Plane tickets to India?
Krodel isn’t sure when she was infected, but she had been a habitual heroin user, sometimes sharing needles, until she achieved sobriety in 1985. She didn’t know she had the infection until a decade later, when she got tested after a friend tested positive.
Now a drug and alcohol counselor for Hennepin County, Krodel, 56, says she’s fortunate she hasn’t suffered any symptoms while she has watched friends or clients die of the disease. It has been a nervous existence, though, especially when tending to the skinned knees of her children or other moments when she worried she could transmit the blood-borne virus to them.

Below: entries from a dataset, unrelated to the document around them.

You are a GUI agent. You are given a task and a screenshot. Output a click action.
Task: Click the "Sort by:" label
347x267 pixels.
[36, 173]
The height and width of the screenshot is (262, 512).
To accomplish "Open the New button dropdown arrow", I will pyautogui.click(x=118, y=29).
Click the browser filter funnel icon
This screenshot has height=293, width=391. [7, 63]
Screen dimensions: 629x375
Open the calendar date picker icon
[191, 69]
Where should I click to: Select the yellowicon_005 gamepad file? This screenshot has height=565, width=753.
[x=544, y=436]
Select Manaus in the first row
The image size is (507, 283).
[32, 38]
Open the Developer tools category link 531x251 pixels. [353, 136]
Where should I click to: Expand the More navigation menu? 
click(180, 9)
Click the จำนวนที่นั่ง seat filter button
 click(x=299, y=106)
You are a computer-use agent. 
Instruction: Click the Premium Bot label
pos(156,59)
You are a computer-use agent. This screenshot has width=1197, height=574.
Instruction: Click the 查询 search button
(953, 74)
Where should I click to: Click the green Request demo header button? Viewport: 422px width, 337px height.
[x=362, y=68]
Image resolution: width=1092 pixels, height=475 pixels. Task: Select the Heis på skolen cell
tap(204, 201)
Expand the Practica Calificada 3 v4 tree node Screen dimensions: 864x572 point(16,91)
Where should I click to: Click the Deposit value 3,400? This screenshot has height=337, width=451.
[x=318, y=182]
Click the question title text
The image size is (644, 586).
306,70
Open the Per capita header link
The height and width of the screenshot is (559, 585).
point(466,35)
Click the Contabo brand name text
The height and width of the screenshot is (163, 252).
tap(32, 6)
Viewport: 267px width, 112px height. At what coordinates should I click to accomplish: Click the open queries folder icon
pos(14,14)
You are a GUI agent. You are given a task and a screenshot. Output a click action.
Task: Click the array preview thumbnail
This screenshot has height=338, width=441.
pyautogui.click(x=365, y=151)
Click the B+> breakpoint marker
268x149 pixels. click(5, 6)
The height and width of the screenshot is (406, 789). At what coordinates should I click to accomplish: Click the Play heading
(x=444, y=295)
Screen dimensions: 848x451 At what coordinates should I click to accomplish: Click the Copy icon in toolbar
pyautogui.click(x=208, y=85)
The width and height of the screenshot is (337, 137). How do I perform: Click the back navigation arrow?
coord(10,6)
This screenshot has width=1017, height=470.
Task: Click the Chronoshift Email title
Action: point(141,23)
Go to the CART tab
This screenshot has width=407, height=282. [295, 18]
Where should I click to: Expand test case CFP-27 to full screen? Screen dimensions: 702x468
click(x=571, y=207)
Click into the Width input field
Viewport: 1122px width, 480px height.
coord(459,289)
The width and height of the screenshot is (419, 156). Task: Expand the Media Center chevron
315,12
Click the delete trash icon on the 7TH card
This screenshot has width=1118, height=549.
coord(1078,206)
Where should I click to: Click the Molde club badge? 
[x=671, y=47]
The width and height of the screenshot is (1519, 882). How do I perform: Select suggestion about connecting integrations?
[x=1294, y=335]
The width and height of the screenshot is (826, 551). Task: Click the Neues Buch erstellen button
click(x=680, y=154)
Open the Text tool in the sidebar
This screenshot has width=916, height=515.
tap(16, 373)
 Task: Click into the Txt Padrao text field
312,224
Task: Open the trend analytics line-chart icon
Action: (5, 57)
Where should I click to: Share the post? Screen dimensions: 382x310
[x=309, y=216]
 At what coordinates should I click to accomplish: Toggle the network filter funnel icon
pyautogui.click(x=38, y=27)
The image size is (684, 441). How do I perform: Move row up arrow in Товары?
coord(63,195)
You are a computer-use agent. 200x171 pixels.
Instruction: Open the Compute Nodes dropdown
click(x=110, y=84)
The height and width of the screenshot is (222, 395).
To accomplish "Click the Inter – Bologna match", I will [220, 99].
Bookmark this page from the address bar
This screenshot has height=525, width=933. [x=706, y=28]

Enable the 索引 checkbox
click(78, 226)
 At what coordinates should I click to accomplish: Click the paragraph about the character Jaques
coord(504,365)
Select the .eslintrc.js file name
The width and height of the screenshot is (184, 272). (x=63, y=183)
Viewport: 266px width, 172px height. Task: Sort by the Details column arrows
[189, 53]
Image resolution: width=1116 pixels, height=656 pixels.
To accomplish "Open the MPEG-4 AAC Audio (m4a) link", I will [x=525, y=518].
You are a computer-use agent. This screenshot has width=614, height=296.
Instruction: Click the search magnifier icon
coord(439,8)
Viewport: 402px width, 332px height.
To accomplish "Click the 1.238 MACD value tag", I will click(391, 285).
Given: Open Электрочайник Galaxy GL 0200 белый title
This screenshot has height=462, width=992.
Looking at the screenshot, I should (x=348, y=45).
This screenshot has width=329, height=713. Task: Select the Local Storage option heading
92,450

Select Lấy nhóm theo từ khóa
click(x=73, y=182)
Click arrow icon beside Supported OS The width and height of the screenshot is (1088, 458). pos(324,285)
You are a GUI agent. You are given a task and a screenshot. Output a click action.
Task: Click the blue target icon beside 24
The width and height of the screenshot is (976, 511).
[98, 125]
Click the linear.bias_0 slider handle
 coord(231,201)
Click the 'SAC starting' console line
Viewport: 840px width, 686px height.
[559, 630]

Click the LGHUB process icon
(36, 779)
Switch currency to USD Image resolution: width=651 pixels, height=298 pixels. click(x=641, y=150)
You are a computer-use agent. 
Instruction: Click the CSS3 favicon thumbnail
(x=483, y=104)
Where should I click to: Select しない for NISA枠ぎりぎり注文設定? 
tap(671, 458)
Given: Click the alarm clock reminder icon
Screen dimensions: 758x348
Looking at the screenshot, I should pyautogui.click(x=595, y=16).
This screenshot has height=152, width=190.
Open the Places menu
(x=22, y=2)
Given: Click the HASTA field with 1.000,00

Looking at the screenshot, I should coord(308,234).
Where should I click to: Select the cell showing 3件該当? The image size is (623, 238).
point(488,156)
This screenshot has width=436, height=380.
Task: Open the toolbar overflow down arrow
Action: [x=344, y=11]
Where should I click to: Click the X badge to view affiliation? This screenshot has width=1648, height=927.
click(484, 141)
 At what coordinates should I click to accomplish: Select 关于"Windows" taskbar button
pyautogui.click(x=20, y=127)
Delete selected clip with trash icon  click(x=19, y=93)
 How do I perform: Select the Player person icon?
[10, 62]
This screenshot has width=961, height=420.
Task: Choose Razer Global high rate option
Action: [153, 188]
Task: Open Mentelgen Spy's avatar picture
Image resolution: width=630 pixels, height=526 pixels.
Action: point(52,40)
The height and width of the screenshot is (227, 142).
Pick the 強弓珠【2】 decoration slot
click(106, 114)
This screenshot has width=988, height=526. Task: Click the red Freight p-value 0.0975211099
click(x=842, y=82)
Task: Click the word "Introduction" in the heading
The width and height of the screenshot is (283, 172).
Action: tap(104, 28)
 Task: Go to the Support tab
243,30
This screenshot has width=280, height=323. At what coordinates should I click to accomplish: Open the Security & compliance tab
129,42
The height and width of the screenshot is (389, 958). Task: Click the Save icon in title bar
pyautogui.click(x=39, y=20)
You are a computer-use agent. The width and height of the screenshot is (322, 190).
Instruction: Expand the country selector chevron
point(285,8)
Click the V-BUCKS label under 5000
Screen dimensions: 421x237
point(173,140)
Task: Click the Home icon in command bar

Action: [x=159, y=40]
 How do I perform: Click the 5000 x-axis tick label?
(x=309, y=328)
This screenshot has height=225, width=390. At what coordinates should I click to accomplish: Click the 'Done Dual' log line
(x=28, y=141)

Lately she has felt fatigue, which could be due to a busy life, but also is a symptom of hepatitis C.
“I’m fortunate I’m not ‘sick, sick.’ I’ve had it a long time,” she said. “But … it isn’t until 20 years or more that it really starts showing its face.”
Peine said that anxiety is legitimate. Older treatments using interferon can be toxic and harsh on patients, but living with a severe infection weighs on them. He has tried to obtain free and discounted medication direct from the manufacturers of the new drugs, but the demand is high.
“It’s a glorious medication, particularly Harvoni,” Peine said. “Patients are routinely hugging us, saying, ‘I’ve been fighting this all my life and now it’s done.’ ”
While the medication is remarkable, insurers could waste millions prescribing it, considering that 20 percent of hepatitis C infections clear themselves naturally, said David Lassen, chief clinical officer of Eagan-based Prime Therapeutics, a pharmacy benefits manager which advised Blue Cross and Blue Shield of Minnesota in its coverage policy.
Insurance restrictions, combined with careful monitoring by doctors to determine when infections worsen, are increasingly important, he said.
“It’s really not waiting around for someone to get more sick. It’s preventing a scenario where you treat someone who might have otherwise never become sick.”
Insurers and their pharmacy benefit managers have been trying to negotiate down the high costs by arranging preferred or exclusive contracts with drugmakers. Myers said in some cases that has cut the cost in half, but even $30,000 to $50,000 for a course of treatment can overwhelm health insurance budgets.
Tennessee’s Medicaid program spent one-sixth of its drug budget on one hepatitis C medication last year, he noted.
Myers said his organization is studying how state Medicaid programs adjust their restrictions as costs change. Over time, the population of patients needing the treatment should shrink as fewer patients carry the virus and spread it to others.
Meantime, patients such as Krodel are growing impatient.
Reports of copycat versions of the drug for $10 a pill in Bangladesh have emerged, and Gilead has reached contracts with companies to provide a comparable version of Harvoni in India for less than $1,000 for an entire course.
Krodel recently checked the cost of tickets to New Delhi.
“The flight there is like $3,000,” she said, “so I would be better off. But I’m scared to do that.”